Best of all try to hit an issue before it hits you. Do you have a risk register of issues which could damage your reputation? Establishing a risk register will prompt you to address them and to prepare a response for the ones you cannot avoid.
Most of us are so involved and so familiar with our company, our product or our service that it becomes very easy to assume that how we view it is how others see it too. But anyone who has done a communications audit will know that the reality is always surprising and sometimes shocking.
Some years ago the PR consultancy I then worked for was introduced to a large and well-known publisher of encyclopaedias. We were working with them as subsidiary sponsors of a major sponsorship scheme which we were handling for another client.

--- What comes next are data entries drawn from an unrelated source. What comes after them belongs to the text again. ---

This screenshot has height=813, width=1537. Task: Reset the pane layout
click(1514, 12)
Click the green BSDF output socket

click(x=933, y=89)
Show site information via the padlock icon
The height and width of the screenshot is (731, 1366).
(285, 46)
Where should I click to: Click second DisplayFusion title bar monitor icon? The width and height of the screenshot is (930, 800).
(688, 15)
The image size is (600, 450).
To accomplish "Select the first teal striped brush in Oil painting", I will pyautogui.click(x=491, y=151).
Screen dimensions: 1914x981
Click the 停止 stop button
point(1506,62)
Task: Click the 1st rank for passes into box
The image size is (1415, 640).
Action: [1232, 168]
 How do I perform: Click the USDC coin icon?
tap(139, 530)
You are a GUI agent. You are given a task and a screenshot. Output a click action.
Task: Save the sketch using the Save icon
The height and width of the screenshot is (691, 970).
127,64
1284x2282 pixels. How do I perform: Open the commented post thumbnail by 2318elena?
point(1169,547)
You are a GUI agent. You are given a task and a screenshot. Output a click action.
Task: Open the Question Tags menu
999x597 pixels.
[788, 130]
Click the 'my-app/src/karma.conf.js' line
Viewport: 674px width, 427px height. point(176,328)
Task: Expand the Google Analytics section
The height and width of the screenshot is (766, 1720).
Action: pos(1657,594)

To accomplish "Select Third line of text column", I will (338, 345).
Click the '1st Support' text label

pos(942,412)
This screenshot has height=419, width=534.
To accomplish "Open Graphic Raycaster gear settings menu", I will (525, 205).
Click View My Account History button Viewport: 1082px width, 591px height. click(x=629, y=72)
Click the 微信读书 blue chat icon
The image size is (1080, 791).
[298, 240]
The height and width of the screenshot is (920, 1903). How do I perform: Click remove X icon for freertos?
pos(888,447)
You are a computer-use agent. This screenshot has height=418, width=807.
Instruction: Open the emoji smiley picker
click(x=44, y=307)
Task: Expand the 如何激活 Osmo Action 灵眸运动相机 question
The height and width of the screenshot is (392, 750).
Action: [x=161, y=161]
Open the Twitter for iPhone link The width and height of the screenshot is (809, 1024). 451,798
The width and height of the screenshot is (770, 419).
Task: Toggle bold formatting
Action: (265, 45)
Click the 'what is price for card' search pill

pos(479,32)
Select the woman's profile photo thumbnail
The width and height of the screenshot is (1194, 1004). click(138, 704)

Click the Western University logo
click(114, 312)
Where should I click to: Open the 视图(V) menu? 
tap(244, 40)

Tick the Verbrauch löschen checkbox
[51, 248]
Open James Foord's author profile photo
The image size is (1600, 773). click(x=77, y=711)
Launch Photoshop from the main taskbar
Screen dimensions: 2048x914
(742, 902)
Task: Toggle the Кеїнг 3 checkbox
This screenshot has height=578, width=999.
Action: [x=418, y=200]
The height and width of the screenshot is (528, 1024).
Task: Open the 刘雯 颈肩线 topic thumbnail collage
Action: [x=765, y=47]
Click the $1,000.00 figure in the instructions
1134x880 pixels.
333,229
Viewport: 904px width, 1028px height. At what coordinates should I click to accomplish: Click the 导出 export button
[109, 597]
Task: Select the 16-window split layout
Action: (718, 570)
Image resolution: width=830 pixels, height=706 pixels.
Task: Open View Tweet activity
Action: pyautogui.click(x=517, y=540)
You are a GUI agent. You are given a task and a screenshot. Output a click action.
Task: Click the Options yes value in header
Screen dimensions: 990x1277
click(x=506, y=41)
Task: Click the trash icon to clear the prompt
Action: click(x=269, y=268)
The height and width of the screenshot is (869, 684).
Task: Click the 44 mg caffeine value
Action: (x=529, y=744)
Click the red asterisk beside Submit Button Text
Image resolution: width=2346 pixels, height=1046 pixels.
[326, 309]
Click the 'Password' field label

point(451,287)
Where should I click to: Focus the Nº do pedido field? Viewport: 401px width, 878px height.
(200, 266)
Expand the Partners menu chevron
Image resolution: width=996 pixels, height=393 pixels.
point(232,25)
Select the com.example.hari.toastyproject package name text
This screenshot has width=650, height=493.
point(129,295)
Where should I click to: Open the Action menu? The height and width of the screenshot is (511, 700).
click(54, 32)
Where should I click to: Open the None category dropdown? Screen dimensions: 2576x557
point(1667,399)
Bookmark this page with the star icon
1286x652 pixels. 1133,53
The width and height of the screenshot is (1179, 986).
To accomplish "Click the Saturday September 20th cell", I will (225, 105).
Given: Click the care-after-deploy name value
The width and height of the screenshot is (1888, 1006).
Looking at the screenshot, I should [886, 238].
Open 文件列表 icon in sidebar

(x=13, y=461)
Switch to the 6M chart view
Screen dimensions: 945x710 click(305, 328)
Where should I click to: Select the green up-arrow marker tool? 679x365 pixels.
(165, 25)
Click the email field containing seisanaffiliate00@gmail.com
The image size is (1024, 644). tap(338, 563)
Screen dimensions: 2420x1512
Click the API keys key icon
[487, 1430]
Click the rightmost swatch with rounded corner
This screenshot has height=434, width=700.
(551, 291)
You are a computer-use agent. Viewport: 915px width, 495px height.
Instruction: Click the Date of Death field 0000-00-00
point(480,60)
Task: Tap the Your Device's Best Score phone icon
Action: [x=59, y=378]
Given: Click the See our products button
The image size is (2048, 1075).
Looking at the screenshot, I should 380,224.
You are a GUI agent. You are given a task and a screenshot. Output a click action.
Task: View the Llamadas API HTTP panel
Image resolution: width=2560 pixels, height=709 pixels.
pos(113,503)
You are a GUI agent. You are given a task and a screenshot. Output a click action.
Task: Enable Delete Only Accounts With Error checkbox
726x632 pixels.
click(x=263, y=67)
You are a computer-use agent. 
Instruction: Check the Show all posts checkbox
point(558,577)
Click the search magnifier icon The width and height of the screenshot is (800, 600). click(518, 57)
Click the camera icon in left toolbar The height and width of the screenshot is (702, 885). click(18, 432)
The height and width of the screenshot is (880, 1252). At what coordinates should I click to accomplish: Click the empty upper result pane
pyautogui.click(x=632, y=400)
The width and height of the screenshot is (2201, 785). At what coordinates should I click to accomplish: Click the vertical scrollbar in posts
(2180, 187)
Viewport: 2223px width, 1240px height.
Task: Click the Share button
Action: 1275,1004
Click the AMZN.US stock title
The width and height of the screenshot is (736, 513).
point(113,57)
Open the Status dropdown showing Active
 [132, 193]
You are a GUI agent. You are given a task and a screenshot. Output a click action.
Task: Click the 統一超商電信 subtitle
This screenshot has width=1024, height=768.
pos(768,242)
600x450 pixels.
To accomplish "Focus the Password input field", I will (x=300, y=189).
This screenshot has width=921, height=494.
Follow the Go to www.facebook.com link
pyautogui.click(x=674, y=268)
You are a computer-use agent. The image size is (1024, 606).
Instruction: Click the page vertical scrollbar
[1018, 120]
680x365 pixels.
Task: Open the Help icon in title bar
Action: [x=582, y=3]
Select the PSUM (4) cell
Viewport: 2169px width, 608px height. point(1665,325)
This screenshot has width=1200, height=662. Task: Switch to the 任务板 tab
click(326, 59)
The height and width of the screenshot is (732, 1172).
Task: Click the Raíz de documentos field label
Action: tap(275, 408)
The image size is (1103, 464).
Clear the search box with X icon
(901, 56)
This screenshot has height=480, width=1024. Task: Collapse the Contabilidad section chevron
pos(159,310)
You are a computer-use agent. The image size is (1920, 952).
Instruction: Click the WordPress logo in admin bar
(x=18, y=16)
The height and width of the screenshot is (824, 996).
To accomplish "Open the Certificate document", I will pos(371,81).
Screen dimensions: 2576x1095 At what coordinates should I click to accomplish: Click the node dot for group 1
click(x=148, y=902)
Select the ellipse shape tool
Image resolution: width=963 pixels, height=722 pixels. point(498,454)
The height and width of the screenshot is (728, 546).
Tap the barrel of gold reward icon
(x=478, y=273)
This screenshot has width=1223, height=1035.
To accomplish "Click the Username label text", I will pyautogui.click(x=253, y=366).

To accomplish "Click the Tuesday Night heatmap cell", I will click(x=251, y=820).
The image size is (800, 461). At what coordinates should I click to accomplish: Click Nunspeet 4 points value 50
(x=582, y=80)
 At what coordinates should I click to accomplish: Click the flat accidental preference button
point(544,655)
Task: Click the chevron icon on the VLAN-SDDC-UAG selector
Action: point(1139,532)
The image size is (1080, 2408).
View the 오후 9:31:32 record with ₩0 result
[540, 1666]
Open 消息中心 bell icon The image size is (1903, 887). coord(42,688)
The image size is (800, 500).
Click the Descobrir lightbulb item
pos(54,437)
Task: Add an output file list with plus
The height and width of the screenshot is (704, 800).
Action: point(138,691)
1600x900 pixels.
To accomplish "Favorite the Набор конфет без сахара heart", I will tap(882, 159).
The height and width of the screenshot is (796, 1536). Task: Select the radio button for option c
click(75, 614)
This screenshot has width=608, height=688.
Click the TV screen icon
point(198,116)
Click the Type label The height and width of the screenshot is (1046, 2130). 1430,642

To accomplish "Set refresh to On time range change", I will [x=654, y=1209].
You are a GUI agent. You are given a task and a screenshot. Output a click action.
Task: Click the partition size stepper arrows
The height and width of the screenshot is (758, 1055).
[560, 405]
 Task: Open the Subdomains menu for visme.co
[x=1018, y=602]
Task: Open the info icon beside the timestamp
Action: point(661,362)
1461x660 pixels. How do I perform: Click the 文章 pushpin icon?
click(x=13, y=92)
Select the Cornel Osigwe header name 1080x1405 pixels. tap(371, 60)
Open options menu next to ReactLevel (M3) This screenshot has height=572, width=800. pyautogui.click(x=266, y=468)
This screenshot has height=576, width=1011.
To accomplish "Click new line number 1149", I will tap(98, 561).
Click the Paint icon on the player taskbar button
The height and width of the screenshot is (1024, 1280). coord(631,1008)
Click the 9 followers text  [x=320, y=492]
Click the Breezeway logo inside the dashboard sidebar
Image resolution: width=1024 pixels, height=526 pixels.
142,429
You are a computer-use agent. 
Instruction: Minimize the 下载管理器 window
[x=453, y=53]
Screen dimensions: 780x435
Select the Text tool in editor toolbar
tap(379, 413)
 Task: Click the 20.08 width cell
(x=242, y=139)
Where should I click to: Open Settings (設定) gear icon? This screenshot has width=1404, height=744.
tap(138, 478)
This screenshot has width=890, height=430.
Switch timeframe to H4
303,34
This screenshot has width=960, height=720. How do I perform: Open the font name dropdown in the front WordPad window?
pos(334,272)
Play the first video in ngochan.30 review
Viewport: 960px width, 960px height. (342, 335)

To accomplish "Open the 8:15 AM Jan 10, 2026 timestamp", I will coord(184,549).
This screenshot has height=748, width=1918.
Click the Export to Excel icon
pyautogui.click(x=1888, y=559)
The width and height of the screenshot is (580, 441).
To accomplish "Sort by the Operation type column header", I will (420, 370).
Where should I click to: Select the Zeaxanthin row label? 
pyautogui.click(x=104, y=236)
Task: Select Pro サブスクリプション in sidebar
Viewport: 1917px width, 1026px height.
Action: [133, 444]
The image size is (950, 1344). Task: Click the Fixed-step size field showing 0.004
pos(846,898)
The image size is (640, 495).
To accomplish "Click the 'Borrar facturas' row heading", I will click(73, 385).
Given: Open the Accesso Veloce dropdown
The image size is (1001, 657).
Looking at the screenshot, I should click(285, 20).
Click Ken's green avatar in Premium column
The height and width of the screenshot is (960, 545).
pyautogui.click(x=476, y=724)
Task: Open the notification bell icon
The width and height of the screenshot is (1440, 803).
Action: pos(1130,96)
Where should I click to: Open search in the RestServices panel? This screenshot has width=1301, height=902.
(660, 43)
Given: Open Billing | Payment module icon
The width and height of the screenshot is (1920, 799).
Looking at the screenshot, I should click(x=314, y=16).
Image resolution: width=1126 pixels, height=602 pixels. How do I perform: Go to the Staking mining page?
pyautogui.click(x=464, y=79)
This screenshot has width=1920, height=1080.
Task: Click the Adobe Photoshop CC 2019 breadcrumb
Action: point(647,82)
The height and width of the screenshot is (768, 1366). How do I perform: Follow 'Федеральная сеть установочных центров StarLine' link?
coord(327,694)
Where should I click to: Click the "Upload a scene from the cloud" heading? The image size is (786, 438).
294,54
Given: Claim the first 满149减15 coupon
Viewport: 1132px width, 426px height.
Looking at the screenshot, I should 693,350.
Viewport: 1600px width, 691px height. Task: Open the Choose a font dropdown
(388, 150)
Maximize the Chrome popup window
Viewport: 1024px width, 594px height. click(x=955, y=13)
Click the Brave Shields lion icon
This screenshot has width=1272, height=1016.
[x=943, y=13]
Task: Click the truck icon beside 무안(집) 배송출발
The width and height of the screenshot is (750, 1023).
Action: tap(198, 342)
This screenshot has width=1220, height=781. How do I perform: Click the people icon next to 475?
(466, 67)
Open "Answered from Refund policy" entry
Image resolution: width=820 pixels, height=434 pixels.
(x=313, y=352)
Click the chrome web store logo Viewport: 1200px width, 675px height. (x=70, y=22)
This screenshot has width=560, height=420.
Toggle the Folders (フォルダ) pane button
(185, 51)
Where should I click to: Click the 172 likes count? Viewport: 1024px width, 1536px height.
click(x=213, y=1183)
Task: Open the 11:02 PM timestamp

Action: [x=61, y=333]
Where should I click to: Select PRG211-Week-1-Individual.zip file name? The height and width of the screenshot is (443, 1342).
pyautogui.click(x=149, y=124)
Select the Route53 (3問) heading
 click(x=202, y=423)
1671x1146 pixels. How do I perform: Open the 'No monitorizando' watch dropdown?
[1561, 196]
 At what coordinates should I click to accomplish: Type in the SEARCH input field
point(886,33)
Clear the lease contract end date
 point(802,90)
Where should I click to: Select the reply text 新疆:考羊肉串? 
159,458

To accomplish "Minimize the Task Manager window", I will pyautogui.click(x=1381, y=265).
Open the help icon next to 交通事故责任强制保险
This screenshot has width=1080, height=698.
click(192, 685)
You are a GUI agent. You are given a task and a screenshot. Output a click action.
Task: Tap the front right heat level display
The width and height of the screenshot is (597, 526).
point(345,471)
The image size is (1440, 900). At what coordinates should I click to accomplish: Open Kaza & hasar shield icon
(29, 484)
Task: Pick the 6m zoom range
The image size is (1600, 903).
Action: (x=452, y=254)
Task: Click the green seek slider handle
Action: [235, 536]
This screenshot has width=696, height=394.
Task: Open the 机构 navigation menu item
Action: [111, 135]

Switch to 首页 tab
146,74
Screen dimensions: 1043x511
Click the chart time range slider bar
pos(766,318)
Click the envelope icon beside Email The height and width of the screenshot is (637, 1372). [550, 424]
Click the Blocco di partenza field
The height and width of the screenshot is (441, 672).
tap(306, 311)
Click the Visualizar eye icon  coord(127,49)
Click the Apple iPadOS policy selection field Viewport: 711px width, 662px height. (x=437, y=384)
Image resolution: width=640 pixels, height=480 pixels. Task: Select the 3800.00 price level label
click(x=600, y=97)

Being a lean and hungry consultancy we were keen to land the encyclopaedia publisher as a client, and it was quite clear that they did not use PR at present. We did some very basic research and found that they were widely regarded as being very pushy and employed ’foot-in-the door’ salesmen’ who hard-sell their products which became a burden on the family finances once the complete set had been purchased. When we tackled the company on this they were truly shocked – they hadn’t sold on the doorstep for nearly 20 years! (This was before the days of online and CD-based encyclopaedias)
It turned out that in the 50s and early 60s they had received a bad press for their doorstep selling techniques. So much so that, fearing further bad coverage, they had ‘pulled down the shutters’ and refused to talk to the press for nearly 20 years. So no one knew that the company had changed, no longer sold door-to-door and had produced new products. They had missed the opportunity to point out that it was, and still is, a company highly respected in academic circles for the excellence of its encyclopaedia content.
But just think of the business that must have been lost because of a lack of communication and a lack of engaging with the company’s potential market.
It is of course an extreme example but illustrates how perception can lag behind reality, and how important it is to engage with your market and work hard to sure that perception keeps close to reality.
We never did land the business of course, old habits die hard and they were still afraid to put their heads over the parapet.